Abstract The nrdB gene of bacteriophage T4 codes for the small subunit of ribonucleotide reductase and contains a 598 base pair self splicing intron which is closely related to other group I introns of T4 and eukaryotes. Previously, the nrdB intron mutations, presumably causing splicing defects of the nrdB transcript, were isolated and mapped in or near the nrdB intron. In this communication, we have isolated 181 hydroxylamine-induced revertants for the above primary nrdB intron mutations by strategic usage of the white halo phenotype. Also, we mapped these revertant mutations by marker rescue with subclones of the nrdB gene. Some of the second site mutations were mapped to regions predicted by the secondary structure model of the nrdB intron. To investigate the involvement of protein factors facilitating splicing of the nrdB transcript, we attempted to isolate extragenic revertants of td-nrdB double mutants by utilizing hydroxylamine mutagenesis.

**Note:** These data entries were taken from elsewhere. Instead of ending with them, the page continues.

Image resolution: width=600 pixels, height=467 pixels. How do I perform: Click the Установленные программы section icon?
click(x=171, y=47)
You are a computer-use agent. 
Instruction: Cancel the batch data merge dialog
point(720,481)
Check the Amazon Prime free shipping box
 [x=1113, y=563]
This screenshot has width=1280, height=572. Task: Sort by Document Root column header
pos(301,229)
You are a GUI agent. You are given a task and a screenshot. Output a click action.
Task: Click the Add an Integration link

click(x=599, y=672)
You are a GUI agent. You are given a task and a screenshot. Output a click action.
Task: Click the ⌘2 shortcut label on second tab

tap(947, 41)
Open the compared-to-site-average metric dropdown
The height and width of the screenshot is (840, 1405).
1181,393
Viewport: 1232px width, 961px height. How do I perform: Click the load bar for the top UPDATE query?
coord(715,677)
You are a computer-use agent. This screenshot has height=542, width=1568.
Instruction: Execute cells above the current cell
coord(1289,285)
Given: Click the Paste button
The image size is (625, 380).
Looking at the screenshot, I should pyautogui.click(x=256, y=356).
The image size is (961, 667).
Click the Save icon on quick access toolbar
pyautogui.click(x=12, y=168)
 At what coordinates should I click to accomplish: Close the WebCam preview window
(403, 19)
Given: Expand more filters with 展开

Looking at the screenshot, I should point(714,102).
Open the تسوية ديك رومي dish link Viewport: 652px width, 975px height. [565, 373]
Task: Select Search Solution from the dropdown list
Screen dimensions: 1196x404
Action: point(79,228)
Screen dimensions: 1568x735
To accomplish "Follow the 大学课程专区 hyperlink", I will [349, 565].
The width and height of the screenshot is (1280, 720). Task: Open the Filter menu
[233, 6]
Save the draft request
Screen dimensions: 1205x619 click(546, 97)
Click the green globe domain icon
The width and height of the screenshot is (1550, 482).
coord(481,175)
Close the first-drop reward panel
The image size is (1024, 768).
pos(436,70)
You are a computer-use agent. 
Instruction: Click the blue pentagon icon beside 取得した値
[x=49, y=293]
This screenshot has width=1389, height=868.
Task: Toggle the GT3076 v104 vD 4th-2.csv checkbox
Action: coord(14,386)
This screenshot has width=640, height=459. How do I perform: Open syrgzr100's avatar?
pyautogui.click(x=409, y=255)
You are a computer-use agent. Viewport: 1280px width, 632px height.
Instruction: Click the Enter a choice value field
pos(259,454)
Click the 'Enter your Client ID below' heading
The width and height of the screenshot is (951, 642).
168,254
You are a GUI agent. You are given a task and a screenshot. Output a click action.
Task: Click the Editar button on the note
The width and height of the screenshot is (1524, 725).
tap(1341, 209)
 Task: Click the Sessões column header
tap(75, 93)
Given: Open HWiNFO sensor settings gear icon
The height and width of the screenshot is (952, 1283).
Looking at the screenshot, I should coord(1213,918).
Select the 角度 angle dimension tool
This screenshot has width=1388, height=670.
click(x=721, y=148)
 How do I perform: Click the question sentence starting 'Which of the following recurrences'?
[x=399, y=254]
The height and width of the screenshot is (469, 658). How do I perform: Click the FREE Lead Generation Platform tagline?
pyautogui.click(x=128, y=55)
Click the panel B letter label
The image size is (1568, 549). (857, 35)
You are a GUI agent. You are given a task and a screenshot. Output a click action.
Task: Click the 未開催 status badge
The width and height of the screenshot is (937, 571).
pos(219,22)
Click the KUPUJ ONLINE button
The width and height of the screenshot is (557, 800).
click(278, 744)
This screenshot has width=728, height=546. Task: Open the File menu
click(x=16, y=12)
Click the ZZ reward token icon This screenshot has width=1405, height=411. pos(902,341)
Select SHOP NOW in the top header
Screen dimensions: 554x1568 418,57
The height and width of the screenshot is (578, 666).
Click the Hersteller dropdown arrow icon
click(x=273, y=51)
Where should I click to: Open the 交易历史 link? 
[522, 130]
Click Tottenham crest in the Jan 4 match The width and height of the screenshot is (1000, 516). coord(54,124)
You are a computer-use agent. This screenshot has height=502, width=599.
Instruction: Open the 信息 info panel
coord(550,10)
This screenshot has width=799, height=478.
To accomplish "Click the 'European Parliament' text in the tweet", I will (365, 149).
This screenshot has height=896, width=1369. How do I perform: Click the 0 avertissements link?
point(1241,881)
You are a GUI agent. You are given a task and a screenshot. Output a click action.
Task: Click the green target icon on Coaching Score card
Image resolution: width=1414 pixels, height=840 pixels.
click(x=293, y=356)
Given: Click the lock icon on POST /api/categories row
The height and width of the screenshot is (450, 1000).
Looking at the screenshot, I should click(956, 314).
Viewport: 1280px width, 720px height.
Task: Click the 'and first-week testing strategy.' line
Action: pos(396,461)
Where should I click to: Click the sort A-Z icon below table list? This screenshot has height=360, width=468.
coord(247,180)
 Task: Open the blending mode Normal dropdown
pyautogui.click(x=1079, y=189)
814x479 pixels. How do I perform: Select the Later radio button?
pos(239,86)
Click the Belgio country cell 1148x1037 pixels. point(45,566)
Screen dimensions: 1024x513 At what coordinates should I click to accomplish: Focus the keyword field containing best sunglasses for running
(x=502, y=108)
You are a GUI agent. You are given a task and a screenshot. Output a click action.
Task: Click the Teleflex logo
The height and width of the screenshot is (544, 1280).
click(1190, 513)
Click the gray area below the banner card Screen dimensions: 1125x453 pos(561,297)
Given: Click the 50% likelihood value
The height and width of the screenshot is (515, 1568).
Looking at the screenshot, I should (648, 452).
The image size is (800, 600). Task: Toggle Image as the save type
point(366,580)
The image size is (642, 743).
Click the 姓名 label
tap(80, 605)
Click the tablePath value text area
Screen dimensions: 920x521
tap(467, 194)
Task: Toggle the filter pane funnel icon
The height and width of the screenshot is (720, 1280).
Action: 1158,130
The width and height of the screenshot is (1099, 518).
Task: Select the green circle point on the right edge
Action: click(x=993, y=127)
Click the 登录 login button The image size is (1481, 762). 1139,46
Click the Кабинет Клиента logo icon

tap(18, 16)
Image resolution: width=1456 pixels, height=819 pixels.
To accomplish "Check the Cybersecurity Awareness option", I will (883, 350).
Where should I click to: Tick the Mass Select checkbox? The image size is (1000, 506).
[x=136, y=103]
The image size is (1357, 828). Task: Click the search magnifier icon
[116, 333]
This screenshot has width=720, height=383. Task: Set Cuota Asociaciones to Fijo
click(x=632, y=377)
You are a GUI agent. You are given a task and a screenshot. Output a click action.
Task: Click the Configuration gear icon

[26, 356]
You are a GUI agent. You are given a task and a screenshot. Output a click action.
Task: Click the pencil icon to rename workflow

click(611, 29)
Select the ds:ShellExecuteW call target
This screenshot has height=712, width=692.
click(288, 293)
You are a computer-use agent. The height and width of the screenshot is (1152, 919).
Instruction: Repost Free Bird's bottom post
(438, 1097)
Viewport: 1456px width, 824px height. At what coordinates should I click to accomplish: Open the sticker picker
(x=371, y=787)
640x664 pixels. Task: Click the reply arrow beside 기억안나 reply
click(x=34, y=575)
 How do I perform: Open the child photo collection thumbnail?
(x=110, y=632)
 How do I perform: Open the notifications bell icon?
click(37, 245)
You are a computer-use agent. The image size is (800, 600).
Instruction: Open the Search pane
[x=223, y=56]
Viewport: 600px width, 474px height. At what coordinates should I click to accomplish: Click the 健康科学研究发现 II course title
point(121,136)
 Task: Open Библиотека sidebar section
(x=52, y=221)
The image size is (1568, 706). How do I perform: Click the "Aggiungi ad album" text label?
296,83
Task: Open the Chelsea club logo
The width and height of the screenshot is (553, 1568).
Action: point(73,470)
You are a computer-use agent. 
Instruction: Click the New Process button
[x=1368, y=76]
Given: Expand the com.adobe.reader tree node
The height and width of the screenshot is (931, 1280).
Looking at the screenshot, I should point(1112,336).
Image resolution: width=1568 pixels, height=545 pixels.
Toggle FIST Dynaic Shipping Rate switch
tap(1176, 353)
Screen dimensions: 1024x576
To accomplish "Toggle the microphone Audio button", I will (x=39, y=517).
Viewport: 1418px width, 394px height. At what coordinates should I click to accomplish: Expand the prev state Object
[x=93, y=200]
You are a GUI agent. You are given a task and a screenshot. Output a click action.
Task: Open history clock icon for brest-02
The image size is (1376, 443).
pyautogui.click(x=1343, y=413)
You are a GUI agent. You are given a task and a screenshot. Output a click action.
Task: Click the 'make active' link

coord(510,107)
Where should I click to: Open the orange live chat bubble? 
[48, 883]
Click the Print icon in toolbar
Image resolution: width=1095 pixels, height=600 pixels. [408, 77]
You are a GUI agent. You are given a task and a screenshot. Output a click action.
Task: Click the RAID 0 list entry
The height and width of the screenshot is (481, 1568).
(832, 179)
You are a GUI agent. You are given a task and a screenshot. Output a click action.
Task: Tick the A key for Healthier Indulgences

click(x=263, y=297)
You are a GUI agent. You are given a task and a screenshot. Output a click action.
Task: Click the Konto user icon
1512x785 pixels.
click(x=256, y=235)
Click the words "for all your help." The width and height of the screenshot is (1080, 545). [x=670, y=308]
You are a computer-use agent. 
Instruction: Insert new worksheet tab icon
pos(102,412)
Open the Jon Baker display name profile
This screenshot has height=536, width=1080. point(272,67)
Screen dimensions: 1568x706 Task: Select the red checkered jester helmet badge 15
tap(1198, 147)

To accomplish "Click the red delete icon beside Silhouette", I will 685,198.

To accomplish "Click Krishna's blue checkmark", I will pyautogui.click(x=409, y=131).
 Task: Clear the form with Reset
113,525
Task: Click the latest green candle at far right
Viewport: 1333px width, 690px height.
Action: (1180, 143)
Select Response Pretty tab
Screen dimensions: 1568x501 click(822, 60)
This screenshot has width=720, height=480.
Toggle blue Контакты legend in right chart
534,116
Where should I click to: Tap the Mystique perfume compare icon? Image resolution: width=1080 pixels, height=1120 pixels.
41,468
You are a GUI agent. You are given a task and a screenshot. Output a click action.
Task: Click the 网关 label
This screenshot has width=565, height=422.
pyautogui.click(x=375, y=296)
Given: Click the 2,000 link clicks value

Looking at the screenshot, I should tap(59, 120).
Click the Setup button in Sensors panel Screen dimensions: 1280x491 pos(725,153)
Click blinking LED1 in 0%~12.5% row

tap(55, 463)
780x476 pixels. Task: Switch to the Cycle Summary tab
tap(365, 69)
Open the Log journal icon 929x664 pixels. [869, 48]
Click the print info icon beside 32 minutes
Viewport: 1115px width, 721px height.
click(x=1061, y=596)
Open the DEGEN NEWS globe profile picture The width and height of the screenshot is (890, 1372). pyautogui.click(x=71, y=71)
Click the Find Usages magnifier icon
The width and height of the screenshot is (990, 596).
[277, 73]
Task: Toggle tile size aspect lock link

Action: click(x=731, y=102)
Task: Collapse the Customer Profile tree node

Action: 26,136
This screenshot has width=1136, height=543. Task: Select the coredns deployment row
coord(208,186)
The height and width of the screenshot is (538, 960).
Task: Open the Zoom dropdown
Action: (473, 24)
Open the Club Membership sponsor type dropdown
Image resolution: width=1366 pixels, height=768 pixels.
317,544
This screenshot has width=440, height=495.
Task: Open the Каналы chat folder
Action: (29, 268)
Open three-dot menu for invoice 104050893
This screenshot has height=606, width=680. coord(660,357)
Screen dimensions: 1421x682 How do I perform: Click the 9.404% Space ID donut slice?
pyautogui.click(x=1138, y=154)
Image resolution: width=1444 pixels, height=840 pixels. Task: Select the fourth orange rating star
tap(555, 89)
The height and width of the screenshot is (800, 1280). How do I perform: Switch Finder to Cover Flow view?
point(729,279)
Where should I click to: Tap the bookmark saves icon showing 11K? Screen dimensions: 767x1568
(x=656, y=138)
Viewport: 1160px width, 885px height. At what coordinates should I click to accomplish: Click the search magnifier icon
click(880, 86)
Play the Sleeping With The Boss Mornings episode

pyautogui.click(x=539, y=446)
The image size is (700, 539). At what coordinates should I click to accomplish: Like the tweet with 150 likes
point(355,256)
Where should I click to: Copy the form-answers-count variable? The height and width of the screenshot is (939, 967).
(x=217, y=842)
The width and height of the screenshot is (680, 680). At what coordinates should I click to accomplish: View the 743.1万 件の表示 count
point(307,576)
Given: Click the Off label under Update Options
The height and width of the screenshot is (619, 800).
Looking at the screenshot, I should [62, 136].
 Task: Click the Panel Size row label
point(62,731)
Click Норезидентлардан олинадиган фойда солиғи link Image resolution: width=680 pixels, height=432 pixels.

Mapping and sequencing of the suppressor mutations in the extragenic revertants revealed that the second-site mutations are in the frd gene, coding for dihydrofolate reductase. Splicing assays showed that these suppressor mutations do not reverse the splicing defects of td-nrdB mutants, but only affect the halo phenotype, most likely by altering the pyrimidine nucleotide metabolism.